[Opening Page text section]

Finally in 2012, legislation legalizing gay marriage passed the Washington State Senate. The law not only proposed the legalization of gay marriage in Washington but also proposed that all domestic partnerships which have remained undissolved within two years of their registered union were to be converted into marriages. A referendum disputing the legislation was proposed by Republican Dan Swecker, but failed by a 3-4 vote. Victory was finally at hand for the LGBT community of Washington State.
On January 30th, 2012, The House of Representatives passed the bill out of the Judiciary Committee. The Committee voted on February 6th, and the House passed the legislation on February 8th. Governor Christine Gregoire signed the bill into law on February 13th. At last, gay marriage was legal in Washington.
Prior to the legalization of gay marriage in Washington, a 2011 Public Policy Poll found that 46% of voters thought gay marriage should be legal, while 44% opposed the idea and 10% were not sure.
A University of Washington survey found that 55% of the voters would uphold a legislatively approved gay marriage bill, 38% would oppose it, and 7% were undecided. The same survey discovered 43% of Washington respondents approve that same-sex couples have the same rights as straight couples. 22% felt that same-sex couples should have the same rights, but without using the word 'marriage', 15% thought domestic partnerships should be allowed, but with only some rights belonging to opposite sex couples, 17% were not in favor of any legal recognition, and 3% were unsure.
A Public Policy Poll in 2012 found that 50% of Washington voters would approve the legalization of gay marriage, 46% would oppose it, and 7% were unsure. The poll found that the support of gay marriage in general had remained at 46%, 32% believed homosexual couples should be allowed a civil union, but not marriage, and only 20% disagreed with all legal recognition of gay relationships. 2% were unsure.
Within one year after passing the bill, an official survey was released by the Washington State Department of Health. Its statistics on gay marriage was overwhelming.
Approximately 17% of marriages were gay marriages in the period between December 2012 and September 2013.
The top five Washington counties where gay marriages were performed were:
King County (3,452 marriages)
Clark County (785 marriages)
Pierce County (486 marriages)
Snohomish County (330 marriages)
Thurston County (300 marriages)
A data table updated in 2015 on the Washington Post shared that 63% of Washington people supported gay marriage where only 29% oppose it and 8% had no opinion.
Poll results from the 2015 Public Policy Poll uncovered that 56% of voters say gay marriage should be legal, while an astounding 78% of Washington voters state that gay marriage in Washington has either positively impacted their life or had no impact at all on them. 64% of voters say gay conversion therapy should remain illegal.
Data collected by the Equal Rights Washington and Equality Foundation show that the total publicly LGBT population of Washington is 212,482 making up 4% of the adult population. Out of that number, 16% of them are raising children.
Gay marriage has been legal in Washington since 2012. Since the passing of legislation, which enabled same-sex couples to marry, several positive initiatives to protect and expand equal rights for gay couples and LGBT identifying individuals have been enacted including the criminalization of hate speech directed toward sexual orientation or gender identity and the prohibition of conversion therapy on minors.
The future of gay marriage in Washington is bright. It's here to stay. Several advances have been made to insure the protection of Same sex couples' rights and freedoms including a number of non-discrimination laws.
The public opinion of gay marriage rights has been steadily increasing year by year. With so many provisions already in place to support gay rights and gay marriage, its safe to say that for the gay couple, Washington is a wonderful state to live in and visit.

[Closing Page text section]

**What to work on:** Edit the text on gay marriage in Washington from "A Public Policy" to "marriage was overwhelming.", inclusive, replacing "statistics" with "figures". These entries have no connection to the text on gay marriage in Washington.

[Opening Source data section]

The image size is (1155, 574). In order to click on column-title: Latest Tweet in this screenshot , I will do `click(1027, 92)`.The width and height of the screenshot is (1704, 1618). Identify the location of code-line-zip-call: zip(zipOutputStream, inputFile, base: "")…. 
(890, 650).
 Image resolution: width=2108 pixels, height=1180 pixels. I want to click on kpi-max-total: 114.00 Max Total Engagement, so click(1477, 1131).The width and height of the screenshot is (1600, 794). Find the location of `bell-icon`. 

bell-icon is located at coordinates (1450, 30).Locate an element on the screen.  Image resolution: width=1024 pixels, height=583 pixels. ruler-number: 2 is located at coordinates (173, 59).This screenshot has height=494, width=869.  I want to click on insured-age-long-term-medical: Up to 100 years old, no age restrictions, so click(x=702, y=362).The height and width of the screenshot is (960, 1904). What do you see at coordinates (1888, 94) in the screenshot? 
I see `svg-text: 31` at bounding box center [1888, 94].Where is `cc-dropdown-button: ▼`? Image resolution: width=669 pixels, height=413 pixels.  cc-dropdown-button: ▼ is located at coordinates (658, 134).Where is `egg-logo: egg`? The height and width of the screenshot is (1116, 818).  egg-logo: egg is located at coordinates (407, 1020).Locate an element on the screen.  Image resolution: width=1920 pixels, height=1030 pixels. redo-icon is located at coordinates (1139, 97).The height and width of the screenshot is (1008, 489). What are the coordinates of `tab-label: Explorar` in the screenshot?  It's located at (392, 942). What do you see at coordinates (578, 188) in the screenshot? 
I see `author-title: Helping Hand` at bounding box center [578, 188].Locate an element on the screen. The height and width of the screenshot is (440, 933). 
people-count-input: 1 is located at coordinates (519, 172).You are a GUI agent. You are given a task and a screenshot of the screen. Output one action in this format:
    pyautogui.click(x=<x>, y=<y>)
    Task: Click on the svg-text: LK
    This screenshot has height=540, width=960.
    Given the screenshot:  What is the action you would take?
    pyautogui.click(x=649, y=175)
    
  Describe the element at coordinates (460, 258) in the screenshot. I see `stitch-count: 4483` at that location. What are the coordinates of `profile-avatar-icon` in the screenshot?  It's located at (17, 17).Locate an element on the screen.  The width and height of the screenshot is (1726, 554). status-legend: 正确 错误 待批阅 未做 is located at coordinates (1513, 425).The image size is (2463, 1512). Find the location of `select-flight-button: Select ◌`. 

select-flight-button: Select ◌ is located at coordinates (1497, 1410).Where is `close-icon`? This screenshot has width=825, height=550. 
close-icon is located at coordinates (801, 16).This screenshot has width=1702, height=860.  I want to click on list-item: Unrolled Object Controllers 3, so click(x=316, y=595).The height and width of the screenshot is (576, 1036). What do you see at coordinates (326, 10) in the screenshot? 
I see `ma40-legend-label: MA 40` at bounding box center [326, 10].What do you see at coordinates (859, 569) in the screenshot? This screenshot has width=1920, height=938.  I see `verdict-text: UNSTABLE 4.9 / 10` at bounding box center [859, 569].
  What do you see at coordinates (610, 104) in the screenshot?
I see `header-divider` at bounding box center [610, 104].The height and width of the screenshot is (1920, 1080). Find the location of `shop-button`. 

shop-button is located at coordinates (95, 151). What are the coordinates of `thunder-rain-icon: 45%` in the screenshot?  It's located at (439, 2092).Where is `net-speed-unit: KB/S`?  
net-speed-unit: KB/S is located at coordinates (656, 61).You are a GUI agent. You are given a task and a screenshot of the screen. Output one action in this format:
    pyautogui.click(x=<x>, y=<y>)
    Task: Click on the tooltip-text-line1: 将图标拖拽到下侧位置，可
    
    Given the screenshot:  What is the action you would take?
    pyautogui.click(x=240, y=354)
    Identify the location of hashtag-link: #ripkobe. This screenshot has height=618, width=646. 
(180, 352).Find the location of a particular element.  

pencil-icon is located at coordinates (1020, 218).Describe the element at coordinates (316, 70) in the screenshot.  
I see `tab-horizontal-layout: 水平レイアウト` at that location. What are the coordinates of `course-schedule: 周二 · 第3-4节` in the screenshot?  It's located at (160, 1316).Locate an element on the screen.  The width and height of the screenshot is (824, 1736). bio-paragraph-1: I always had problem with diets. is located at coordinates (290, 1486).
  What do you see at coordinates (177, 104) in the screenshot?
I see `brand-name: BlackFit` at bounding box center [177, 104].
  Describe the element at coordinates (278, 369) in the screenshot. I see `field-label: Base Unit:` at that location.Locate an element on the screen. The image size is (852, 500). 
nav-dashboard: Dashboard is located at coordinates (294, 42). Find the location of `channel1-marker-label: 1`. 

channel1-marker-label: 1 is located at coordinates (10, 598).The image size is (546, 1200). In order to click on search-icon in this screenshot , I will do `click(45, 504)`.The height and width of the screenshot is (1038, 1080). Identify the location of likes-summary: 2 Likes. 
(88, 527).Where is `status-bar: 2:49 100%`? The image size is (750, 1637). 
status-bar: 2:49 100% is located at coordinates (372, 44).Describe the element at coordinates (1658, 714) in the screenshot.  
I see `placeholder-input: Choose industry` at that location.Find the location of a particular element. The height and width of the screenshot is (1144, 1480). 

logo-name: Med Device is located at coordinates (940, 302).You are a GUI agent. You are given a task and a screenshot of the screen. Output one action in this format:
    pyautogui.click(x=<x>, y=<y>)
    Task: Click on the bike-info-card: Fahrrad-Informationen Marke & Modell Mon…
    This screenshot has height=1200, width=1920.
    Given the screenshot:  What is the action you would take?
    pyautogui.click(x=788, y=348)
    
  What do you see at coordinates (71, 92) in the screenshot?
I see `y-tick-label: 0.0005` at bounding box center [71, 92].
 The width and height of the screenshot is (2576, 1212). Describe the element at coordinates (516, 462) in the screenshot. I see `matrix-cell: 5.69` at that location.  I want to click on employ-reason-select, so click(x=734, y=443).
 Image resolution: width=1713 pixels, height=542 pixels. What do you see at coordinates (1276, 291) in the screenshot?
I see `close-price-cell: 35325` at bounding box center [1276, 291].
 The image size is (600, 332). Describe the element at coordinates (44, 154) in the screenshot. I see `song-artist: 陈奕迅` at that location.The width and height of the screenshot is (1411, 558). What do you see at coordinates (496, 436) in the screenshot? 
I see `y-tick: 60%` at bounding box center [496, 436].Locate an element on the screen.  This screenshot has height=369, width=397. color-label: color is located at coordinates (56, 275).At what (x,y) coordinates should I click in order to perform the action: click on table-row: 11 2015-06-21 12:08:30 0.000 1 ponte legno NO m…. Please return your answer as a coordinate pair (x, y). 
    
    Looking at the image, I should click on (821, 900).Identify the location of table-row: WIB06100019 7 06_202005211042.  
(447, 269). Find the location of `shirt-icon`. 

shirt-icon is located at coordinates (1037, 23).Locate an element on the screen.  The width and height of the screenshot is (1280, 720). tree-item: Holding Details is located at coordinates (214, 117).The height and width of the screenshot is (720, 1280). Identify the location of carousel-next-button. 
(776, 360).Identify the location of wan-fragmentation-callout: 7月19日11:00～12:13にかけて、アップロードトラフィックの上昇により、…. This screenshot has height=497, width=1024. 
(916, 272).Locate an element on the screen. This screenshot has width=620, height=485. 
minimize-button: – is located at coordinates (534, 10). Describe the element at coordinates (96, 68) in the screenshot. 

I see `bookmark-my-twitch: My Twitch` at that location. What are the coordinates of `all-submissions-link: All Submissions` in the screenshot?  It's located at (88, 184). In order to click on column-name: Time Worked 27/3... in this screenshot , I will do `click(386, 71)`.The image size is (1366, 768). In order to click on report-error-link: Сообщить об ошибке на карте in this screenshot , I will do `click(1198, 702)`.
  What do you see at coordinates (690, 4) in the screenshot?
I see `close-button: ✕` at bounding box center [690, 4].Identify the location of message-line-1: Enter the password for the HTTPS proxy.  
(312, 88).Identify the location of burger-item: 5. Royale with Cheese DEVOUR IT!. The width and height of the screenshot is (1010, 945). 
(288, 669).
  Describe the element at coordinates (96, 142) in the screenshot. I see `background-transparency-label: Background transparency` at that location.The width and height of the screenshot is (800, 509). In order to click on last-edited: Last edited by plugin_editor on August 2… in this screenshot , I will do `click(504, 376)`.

[Closing Source data section]

**The answer:**
A Public Policy Poll in 2012 found that 50% of Washington voters would approve the legalization of gay marriage, 46% would oppose it, and 7% were unsure. The poll found that the support of gay marriage in general had remained at 46%, 32% believed homosexual couples should be allowed a civil union, but not marriage, and only 20% disagreed with all legal recognition of gay relationships. 2% were unsure.
Within one year after passing the bill, an official survey was released by the Washington State Department of Health. Its figures on gay marriage was overwhelming.